1. **Understand the Numbers:**
* Total chips made in an hour (N) = 300
* Probability of one chip being faulty (p) = 0.01

2. **Calculate the Average for Poisson (λ):**
For Poisson, we first figure out the average number of faulty chips we'd expect.
λ = N * p = 300 * 0.01 = 3 faulty chips (on average)

3. **Calculate Probabilities for Each Case (a, b, c):**

* **How to think about Binomial (P(X=k)):**
We want to find the chance of exactly 'k' faulty chips out of 'N' total chips. It involves:
* Choosing 'k' faulty chips out of 'N' (like picking 2 specific ones out of 300).
* The chance that those 'k' are faulty (0.01 multiplied 'k' times).
* The chance that the remaining (N-k) chips are good (0.99 multiplied (N-k) times).
It's written as: P(X=k) = C(N, k) * p^k * (1-p)^(N-k)
(Don't worry too much about C(N,k) for now, it's just a way to count the combinations!)

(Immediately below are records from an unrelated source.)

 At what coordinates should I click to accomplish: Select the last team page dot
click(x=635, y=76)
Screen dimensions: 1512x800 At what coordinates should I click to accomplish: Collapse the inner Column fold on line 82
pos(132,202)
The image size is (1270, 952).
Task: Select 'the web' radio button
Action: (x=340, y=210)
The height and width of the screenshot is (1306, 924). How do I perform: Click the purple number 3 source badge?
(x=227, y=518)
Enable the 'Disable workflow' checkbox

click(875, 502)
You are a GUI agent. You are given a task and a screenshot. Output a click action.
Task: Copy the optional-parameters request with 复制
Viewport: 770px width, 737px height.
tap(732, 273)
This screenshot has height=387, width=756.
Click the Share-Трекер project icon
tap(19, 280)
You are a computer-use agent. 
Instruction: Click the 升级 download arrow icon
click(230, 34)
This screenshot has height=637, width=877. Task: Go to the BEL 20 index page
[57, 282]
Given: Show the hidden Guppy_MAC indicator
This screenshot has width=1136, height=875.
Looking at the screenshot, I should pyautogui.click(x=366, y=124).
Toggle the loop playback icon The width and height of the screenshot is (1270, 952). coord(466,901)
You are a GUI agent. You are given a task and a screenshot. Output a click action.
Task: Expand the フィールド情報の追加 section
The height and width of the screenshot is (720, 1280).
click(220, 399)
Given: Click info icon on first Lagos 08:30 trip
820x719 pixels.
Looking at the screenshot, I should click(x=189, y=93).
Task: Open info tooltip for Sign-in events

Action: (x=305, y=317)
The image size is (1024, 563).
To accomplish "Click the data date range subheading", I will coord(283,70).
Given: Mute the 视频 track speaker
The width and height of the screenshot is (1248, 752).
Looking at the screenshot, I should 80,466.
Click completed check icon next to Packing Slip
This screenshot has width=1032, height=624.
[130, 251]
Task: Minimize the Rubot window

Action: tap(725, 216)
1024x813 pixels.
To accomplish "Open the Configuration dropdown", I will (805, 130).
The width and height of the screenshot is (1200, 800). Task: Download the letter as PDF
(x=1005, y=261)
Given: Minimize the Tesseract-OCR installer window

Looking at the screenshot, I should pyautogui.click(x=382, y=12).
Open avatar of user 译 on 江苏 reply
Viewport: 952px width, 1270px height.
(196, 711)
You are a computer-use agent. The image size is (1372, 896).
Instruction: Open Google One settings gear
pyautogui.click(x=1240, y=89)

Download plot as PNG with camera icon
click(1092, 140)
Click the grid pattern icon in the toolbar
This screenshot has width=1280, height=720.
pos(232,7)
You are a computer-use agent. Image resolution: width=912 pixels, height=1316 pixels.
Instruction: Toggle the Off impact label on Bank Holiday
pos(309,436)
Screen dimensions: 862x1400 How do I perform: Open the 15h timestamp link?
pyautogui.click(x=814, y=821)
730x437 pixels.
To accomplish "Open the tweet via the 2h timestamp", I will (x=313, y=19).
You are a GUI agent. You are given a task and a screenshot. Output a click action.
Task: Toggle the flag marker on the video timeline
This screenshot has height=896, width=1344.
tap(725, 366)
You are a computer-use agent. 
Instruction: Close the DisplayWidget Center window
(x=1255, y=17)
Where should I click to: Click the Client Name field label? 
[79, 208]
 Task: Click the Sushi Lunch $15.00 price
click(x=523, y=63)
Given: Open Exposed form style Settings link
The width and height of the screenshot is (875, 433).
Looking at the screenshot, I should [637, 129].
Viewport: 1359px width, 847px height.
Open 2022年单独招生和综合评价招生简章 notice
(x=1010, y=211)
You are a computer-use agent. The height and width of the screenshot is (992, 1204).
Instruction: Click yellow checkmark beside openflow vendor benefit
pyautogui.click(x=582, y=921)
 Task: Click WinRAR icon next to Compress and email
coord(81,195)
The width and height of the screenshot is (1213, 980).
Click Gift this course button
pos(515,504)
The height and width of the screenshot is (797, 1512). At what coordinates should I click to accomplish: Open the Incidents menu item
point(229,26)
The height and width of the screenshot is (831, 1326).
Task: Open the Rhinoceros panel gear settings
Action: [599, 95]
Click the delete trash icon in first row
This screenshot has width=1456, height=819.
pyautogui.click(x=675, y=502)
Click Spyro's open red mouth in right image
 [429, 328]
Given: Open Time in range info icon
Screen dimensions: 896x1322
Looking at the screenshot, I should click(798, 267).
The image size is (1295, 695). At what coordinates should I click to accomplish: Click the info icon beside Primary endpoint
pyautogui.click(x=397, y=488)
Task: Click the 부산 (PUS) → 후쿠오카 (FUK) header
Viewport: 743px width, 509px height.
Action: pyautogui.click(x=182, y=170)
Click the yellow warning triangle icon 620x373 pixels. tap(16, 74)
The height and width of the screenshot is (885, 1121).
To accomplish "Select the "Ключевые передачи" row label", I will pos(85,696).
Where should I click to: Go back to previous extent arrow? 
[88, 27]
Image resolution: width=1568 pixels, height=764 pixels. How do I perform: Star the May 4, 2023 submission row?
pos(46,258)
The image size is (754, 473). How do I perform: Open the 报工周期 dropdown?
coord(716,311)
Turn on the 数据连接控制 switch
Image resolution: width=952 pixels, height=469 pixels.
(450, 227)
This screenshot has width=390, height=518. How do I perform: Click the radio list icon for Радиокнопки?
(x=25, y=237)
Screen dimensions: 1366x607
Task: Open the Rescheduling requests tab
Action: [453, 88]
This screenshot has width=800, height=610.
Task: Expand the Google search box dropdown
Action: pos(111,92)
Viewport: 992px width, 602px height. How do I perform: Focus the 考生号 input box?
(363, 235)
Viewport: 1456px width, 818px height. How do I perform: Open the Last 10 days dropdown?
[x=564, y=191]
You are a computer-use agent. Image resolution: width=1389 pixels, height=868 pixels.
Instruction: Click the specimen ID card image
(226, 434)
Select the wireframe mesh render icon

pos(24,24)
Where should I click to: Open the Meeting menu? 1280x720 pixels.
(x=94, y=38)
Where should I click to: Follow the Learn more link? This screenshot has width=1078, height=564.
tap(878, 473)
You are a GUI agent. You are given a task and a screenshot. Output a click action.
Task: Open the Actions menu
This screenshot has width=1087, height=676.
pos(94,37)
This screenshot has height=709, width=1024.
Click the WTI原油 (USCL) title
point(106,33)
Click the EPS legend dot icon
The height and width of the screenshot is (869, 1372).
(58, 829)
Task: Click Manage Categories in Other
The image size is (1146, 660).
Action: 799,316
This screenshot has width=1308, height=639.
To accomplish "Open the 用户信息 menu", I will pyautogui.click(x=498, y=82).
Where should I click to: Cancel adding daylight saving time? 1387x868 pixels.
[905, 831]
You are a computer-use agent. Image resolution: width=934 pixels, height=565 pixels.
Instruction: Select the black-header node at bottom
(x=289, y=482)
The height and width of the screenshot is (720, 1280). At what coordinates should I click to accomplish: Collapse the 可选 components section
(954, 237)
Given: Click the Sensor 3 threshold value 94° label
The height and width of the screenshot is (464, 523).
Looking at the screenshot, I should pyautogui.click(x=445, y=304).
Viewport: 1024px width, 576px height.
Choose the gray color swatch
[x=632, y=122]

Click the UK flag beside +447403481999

* **How to think about Poisson (P(X=k)):**
We want the chance of exactly 'k' faulty chips when we know the average (λ).
It's written as: P(X=k) = (e^(-λ) * λ^k) / k!
(The 'e' is a special number, and 'k!' means k multiplied by all numbers smaller than it, like 3! = 3*2*1)

**Let's calculate for each part:**

* **(a) Two faulty chips (k=2):**
* **Binomial:** P(X=2) = C(300, 2) * (0.01)^2 * (0.99)^298
(This calculates to approximately 0.2217)
* **Poisson:** P(X=2) = (e^(-3) * 3^2) / 2!
(This calculates to approximately 0.2240)

* **(b) Four faulty chips (k=4):**
* **Binomial:** P(X=4) = C(300, 4) * (0.01)^4 * (0.99)^296
(This calculates to approximately 0.1391)
* **Poisson:** P(X=4) = (e^(-3) * 3^4) / 4!
(This calculates to approximately 0.1680)

* **(c) More than three faulty chips (k > 3):**
This means 4 or 5 or 6... up to 300 faulty chips. It's easier to calculate the chance of 0, 1, 2, or 3 faulty chips, and then subtract that from 1 (because all chances add up to 1!).
P(X > 3) = 1 - [P(X=0) + P(X=1) + P(X=2) + P(X=3)]

* **Binomial:**
P(X=0) = C(300, 0) * (0.01)^0 * (0.99)^300 ≈ 0.0490
P(X=1) = C(300, 1) * (0.01)^1 * (0.99)^299 ≈ 0.1485
P(X=2) ≈ 0.2217 (from part a)
P(X=3) = C(300, 3) * (0.01)^3 * (0.99)^297 ≈ 0.2223
P(X <= 3) ≈ 0.0490 + 0.1485 + 0.2217 + 0.2223 ≈ 0.6415
P(X > 3) ≈ 1 - 0.6415 ≈ 0.3585

* **Poisson:**
P(X=0) = (e^(-3) * 3^0) / 0! ≈ 0.0498
P(X=1) = (e^(-3) * 3^1) / 1! ≈ 0.1494
P(X=2) ≈ 0.2240 (from part a)
P(X=3) = (e^(-3) * 3^3) / 3! ≈ 0.2240
P(X <= 3) ≈ 0.0498 + 0.1494 + 0.2240 + 0.2240 ≈ 0.6472
P(X > 3) ≈ 1 - 0.6472 ≈ 0.3528

4. **Compare the Results:**
You can see that for each part (a, b, c), the probabilities calculated using the Binomial and Poisson methods are very close! This shows that Poisson is a really good approximation when you have a large number of trials (N=300) and a small probability of success (p=0.01). It makes calculating these chances much quicker sometimes!